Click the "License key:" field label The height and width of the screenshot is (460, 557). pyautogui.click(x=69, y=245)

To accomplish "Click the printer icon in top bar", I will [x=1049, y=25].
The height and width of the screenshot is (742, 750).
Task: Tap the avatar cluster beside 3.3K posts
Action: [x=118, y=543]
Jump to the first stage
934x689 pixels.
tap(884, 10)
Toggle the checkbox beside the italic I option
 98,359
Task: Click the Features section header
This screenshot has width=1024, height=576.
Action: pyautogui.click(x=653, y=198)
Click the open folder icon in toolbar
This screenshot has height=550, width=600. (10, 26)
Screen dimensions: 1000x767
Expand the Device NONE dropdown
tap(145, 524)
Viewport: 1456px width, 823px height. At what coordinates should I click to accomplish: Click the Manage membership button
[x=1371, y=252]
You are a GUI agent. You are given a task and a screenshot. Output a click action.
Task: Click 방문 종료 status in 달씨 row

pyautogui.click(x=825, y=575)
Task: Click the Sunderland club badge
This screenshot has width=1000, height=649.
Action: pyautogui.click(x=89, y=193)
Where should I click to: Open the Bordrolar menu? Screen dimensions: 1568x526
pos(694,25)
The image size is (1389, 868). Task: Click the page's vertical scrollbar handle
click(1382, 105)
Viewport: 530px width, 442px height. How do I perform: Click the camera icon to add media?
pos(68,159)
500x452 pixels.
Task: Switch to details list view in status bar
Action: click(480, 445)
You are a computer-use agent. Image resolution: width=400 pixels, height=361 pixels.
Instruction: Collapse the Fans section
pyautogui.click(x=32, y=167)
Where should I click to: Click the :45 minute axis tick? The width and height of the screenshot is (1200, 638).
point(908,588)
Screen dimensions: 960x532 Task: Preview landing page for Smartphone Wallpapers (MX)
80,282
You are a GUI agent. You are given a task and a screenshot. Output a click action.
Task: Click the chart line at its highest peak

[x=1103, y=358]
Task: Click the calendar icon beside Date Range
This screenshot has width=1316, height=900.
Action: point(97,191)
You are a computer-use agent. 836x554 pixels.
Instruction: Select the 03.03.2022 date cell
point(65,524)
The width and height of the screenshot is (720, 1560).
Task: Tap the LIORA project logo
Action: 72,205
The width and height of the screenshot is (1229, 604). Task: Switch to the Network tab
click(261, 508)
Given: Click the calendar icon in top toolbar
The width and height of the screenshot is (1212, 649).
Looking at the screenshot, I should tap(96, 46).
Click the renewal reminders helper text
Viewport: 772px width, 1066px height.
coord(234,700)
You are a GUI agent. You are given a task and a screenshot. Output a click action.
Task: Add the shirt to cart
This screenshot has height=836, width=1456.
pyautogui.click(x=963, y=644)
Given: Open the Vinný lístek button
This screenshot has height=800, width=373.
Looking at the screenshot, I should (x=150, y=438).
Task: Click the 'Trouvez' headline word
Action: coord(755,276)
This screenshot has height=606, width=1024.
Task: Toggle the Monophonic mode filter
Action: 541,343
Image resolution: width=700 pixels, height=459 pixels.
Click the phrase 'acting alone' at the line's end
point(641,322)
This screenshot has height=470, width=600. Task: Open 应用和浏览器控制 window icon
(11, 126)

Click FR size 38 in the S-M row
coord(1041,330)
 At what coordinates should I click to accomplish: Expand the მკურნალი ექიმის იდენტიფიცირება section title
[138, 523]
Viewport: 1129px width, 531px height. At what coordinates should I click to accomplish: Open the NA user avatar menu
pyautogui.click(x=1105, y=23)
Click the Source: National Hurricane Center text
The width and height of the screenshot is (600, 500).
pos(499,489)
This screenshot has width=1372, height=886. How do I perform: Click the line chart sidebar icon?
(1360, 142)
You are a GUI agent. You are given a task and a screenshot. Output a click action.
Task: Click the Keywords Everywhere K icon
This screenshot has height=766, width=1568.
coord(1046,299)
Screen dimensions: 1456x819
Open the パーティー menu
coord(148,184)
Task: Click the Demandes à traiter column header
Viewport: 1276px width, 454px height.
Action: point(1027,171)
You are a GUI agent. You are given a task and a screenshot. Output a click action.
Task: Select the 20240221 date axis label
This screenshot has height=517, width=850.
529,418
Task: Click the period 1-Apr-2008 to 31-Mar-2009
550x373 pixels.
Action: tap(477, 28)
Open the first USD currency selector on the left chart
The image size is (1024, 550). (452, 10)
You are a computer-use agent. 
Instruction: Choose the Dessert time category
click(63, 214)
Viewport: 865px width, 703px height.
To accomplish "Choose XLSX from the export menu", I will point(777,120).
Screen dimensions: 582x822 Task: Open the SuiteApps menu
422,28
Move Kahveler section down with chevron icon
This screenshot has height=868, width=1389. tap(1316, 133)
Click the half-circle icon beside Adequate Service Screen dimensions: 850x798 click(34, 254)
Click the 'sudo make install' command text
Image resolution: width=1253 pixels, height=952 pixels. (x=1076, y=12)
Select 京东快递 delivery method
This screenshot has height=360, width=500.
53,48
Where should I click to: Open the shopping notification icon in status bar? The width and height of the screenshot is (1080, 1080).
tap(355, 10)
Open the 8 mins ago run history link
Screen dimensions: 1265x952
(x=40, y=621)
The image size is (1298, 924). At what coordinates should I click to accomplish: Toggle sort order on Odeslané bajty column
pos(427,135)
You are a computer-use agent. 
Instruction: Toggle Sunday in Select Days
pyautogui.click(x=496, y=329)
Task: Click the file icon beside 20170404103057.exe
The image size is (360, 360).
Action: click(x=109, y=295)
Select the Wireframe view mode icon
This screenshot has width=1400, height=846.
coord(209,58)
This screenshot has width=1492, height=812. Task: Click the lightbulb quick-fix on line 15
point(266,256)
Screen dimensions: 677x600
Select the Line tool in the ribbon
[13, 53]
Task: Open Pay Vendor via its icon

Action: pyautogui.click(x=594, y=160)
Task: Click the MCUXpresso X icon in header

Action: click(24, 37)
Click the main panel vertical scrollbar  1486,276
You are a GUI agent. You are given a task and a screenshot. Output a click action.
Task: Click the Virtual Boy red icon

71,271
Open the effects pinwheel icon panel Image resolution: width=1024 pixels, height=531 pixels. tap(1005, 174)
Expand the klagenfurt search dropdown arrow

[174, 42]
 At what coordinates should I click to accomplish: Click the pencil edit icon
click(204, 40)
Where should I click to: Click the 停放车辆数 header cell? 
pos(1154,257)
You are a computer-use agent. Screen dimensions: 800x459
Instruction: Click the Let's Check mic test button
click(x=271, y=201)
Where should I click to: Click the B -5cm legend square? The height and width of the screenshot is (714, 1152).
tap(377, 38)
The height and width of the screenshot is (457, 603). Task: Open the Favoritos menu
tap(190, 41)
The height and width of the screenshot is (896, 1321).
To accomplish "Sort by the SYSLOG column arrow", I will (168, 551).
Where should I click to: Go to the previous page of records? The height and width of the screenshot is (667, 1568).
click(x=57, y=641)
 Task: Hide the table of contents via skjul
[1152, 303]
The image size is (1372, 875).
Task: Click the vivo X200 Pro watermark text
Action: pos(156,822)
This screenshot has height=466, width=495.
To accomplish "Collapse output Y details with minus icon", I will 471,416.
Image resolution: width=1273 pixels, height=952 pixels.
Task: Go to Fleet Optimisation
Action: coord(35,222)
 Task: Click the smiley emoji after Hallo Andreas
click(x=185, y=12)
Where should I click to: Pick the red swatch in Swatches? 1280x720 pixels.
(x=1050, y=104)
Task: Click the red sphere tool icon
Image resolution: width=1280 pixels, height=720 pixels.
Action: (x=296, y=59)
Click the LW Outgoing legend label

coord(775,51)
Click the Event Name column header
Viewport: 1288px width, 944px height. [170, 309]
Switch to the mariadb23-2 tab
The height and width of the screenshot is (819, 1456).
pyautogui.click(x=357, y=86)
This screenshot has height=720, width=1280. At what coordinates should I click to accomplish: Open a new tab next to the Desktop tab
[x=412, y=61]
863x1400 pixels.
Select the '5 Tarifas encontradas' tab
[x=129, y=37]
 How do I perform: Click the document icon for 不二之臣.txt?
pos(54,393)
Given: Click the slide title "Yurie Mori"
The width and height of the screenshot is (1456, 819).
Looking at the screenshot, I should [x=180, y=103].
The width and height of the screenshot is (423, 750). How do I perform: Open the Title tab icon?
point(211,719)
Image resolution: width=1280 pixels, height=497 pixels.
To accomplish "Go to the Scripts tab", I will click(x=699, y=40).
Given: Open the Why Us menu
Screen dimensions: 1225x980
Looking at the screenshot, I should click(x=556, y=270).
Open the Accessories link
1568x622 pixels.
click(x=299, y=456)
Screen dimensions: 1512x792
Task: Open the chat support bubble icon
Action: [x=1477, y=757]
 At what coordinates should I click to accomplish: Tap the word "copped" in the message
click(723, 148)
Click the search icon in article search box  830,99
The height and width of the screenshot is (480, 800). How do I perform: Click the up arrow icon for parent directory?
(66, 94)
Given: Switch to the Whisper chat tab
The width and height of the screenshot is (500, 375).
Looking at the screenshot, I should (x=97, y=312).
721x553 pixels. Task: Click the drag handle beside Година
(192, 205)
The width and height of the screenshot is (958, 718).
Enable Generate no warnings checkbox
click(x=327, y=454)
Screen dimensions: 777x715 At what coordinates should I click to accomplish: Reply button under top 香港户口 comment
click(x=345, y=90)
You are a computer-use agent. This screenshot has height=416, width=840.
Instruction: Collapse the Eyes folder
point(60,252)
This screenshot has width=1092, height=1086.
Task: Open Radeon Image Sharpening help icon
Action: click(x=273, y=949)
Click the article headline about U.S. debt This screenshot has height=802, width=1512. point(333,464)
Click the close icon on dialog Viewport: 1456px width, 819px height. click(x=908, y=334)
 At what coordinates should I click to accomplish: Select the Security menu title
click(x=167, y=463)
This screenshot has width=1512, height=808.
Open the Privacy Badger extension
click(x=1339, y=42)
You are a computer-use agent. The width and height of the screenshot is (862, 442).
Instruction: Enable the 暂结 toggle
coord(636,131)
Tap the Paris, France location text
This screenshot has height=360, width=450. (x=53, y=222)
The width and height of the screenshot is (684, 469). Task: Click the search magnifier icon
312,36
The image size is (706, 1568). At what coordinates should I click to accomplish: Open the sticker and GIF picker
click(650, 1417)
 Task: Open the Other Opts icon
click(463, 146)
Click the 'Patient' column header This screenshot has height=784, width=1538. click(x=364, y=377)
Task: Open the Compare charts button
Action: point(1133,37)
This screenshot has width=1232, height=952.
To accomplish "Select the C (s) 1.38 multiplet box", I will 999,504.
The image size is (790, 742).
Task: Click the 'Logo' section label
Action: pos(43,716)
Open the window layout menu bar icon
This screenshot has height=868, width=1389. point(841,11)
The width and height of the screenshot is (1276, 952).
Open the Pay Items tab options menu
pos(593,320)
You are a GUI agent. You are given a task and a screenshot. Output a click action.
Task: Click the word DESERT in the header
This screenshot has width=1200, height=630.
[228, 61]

> [What the task requires] Extract the lines from the line with "Screen dimensions: 1000x767" to the line with "Action: pyautogui.click(x=89, y=193)", both included, and repeat them exactly.

> [Task response]
Screen dimensions: 1000x767
Expand the Device NONE dropdown
tap(145, 524)
Viewport: 1456px width, 823px height. At what coordinates should I click to accomplish: Click the Manage membership button
[x=1371, y=252]
You are a GUI agent. You are given a task and a screenshot. Output a click action.
Task: Click 방문 종료 status in 달씨 row

pyautogui.click(x=825, y=575)
Task: Click the Sunderland club badge
This screenshot has width=1000, height=649.
Action: pyautogui.click(x=89, y=193)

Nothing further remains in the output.